Giere applied this insight to the units of selection debate in a series of papers and book chapters in the 1990s and 2000s. His argument, stripped to its essentials, runs like this. First, any evolutionary scenario can be modeled using different units of selection—genes, organisms, groups, or species. Second, for any given scenario, multiple models will be empirically adequate—they will fit the data equally well.

Third, the choice between these equally adequate models is not forced by the data. It is driven by the researcher's explanatory purposes. Fourth, therefore, there is no objective fact of the matter about which unit is the unit of selection. There are only different models for different purposes.

This is not relativism, because not every model is adequate. A model that predicts the opposite of what we observe is simply wrong. A model that cannot accommodate known causal processes is inadequate. The constraints are real.

But within those constraints, multiple models coexist. And the debate about which one is really true is a philosophical error—a confusion between the map and the territory. A Preview of the Central Thesis Let me state the central thesis of this book as clearly and forcefully as I can. There is no objective fact of the matter about the unit of selection.

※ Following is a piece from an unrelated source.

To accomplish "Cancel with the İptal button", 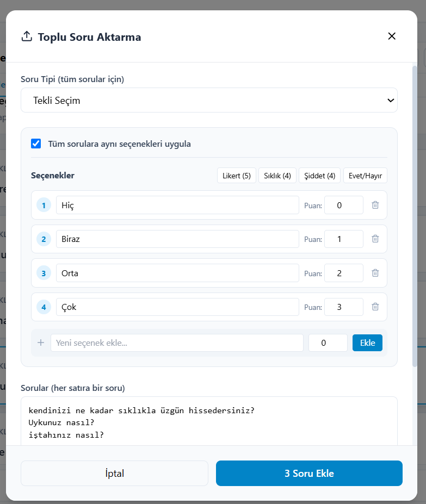I will coord(115,473).
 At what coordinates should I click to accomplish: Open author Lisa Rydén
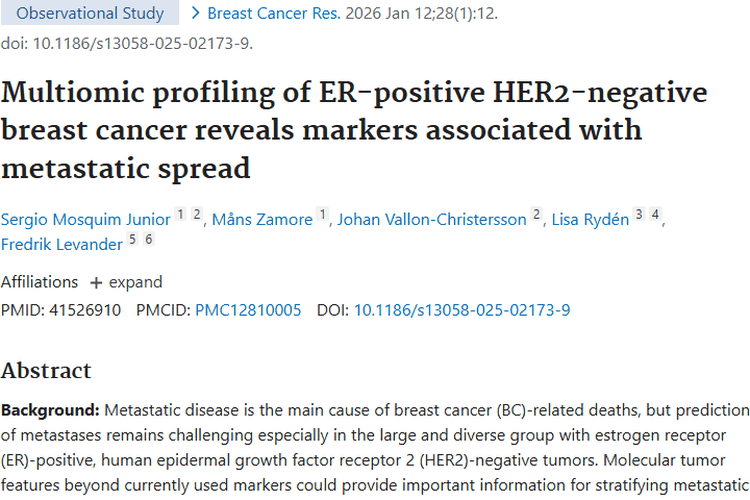(590, 219)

This means: given any biological population undergoing evolutionary change, there is no single, correct, God's-eye answer to the question "What is the unit of selection?" The unit is not a feature of the world that scientists discover, like the charge of an electron or the sequence of a gene. It is a feature of models that scientists construct. Different models—gene-centered, organism-centered, group-centered, species-centered—can all be empirically adequate for the same population. Which one you choose depends on your explanatory purpose.

This does not mean that anything goes. Some models are empirically inadequate. Some purposes are not served by some models. Constraints exist.

Causal structure matters. But within those constraints, multiple adequate models coexist. And the stubborn persistence of the units debate is evidence that this is not a failure of science but a reflection of the deep structure of evolutionary explanation. If this thesis sounds radical, good.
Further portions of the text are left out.